The search for stretch and challenge in lessons

It is not uncommon for inspectors, school leaders and teachers to loosely throw out the phrase “stretch and challenge”. Usually attributed to the teaching of the most able students but the phrase has no boundaries to which it can squeeze itself into an observation or motivational speech. The difficulty I have currently with the phrase it what does it actually mean in the context that it is being applied too?

Are we referring to curriculum design therefore the English baccalaureate becomes a structural strategy to provide students with adequate stretch and challenge? Therefore, the premise may be that if more time is given to academic based subjects then students are being challenged. In some corners some may point to progress targets being set too low, if we provide a glass ceiling they will hit it. The reoccurring argument is that challenge should be reflected in our expectations and student targets should be ambitious.
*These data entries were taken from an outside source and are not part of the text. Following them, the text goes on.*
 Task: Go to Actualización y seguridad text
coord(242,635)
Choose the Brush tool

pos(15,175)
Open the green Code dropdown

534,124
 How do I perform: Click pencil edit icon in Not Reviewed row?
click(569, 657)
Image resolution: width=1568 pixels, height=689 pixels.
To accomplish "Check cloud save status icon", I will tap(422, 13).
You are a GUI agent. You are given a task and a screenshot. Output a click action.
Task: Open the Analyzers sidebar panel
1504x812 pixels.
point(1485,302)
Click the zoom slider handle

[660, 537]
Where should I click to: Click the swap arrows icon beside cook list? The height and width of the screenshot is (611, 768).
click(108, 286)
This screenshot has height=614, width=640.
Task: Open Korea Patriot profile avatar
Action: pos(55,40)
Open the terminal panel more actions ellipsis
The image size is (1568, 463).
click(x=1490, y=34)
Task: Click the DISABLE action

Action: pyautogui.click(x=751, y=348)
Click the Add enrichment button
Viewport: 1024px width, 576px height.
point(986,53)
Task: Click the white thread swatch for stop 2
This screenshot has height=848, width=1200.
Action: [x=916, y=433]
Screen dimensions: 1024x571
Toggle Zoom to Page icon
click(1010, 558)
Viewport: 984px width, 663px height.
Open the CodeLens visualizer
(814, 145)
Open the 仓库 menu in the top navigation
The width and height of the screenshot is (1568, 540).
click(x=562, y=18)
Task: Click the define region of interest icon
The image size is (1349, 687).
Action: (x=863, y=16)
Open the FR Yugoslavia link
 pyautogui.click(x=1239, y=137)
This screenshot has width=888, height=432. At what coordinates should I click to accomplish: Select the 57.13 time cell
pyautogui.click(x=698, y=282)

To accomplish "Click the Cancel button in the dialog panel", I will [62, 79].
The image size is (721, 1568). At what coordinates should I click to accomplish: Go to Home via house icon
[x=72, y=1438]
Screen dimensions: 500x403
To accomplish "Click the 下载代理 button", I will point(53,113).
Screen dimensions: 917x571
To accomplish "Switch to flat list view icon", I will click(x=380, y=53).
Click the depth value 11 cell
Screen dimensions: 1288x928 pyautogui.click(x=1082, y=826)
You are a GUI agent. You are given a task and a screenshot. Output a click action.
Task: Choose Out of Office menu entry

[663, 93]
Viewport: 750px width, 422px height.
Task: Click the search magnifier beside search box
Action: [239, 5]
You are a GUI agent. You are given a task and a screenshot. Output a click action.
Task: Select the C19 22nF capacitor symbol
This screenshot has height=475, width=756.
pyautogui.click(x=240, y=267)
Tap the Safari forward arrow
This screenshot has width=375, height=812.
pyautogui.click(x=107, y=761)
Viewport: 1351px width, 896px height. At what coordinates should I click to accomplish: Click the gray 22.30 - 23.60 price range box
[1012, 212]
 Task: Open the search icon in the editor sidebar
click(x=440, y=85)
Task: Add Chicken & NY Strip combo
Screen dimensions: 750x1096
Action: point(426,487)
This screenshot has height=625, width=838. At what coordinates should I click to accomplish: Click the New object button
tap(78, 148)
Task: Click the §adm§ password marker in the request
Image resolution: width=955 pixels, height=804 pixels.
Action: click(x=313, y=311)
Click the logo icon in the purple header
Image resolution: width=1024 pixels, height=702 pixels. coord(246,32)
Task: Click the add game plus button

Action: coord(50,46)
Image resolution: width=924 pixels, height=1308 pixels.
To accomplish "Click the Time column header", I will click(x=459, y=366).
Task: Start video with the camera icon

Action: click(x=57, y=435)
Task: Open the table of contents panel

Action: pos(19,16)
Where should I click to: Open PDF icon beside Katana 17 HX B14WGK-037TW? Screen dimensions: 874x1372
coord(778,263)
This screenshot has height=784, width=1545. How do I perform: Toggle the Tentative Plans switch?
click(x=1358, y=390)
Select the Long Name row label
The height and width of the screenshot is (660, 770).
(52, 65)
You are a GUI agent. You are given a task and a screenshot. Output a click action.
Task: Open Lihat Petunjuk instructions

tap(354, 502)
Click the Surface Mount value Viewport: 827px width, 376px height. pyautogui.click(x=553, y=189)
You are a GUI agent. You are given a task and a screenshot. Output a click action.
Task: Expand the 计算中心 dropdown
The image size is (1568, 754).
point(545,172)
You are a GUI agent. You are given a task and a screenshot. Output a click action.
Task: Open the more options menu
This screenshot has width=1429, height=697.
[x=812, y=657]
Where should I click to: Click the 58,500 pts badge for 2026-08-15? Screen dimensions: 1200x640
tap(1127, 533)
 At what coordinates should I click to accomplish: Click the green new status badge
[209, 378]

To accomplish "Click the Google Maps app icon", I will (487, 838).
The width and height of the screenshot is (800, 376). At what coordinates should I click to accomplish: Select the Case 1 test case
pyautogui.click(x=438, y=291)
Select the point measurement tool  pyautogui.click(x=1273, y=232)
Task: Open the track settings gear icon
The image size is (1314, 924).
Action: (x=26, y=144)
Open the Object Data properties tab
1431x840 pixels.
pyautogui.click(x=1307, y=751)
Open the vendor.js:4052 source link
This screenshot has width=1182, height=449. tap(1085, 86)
Though, I do feel that this also forgets the science of motivation and the importance of self-worth in a student’s learning journey. I am not suggesting that targets should be low to build confidence but they should be strategically set or reset at certain points so that students see learning as a process and not shiver at the massive gaps between current performance and expected progress.

How about the lack of stretch and challenge due to schools coasting on expected progress figures and not pushing students to the next levels? I can see some validity in this assertion. It is an open secret that schools will bend and move expectations and resources around to ensure the best performance figures set by the government (and justifiable so considering that student outcomes are the key benchmark of school performance and a determinate to school leaders future employment). However, recent changes to the progress 8 measurements will now reward schools for aiming for A/A*s. At this point in time I see the promise in this change as more emphasis will be placed on the value of A/A*s. Though, this may be at the cost for those struggling on the other end of the spectrum. One concern I have is that this is not necessarily answering the stretch and challenge question. It is merely incentivising a government strategy which could easily translate to more time in particular lessons which may have indirect and unintentional impact in other subjects.

Nonetheless, the phrase sits more within what is taught in the classroom and rightfully so, however, I believe that aim is wrong because there is little consensus from those I speak to on what stretch and challenge actually means. A search online can uncover a range of gimmicks, anecdotes and activities that the majority of teachers use in the majority of their teaching anyway. For instance, peer assessment, asking “why” and “what if” questions, individualised feedback, group discussions, independent learning, providing students with extra work and in some examples rewarding early finishes to their work to go onto educational games. Questioning and feedback can be have an impact, in particular feedback which studies do suggest that good feedback with a clear purpose linked to next steps can be effective in improving student progress. The other examples worry me, in particular encouraging students to rush learning for a reward (even if the reward is more rushed learning). Surely stretch and challenge is not about speed of completion? And linking it to independent learning is difficult in that ignores recent findings that many students are novices, therefore the challenge that may be visible from such activities is not a product of deeper learning but of maxing out their working memory and struggling to understand the first steps of what is expected. Stretch and challenge cannot be a tick box exercise that treats it’s like an assembly line production of learning.

Is stretch and challenge not a process in learning instead of a product to enhance learning? What I am suggesting is that stretch and challenge comes from knowledge transmission. In short, what is it that they have to know? Can they apply it to different contexts? Therefore, the stretch and challenge can be measured by the movement of student performance to learning – progress. If there is a defined curriculum or body of knowledge necessary to reach an A* then that is the benchmark, that is the knowledge deemed necessary to know for the next stages of education. That is the stretch and challenge – learn the knowledge expected. If most able students are not reaching the top grades the question is not “what activity can help them?” but “why did not that not learn what they need too?” and the strategies is then answering the question “how do we make sure they do learn the knowledge necessary?”.

Government incentives, target setting, teaching and learning strategies are not the answer for answering the enigma of stretch and challenge, in particular in state maintained schools (I am certain that you won’t see many of the entertaining spectacles to stretch and challenge at Eton College). Therefore, I am suggesting that stretch and challenge is the result of answering key questions to “what needs to be learnt?”, “why it is not?” and “how to make sure it is?” than dropping the term lack of stretch and challenge into conversation which creates waves of unnecessary and ineffective responses by government and schools.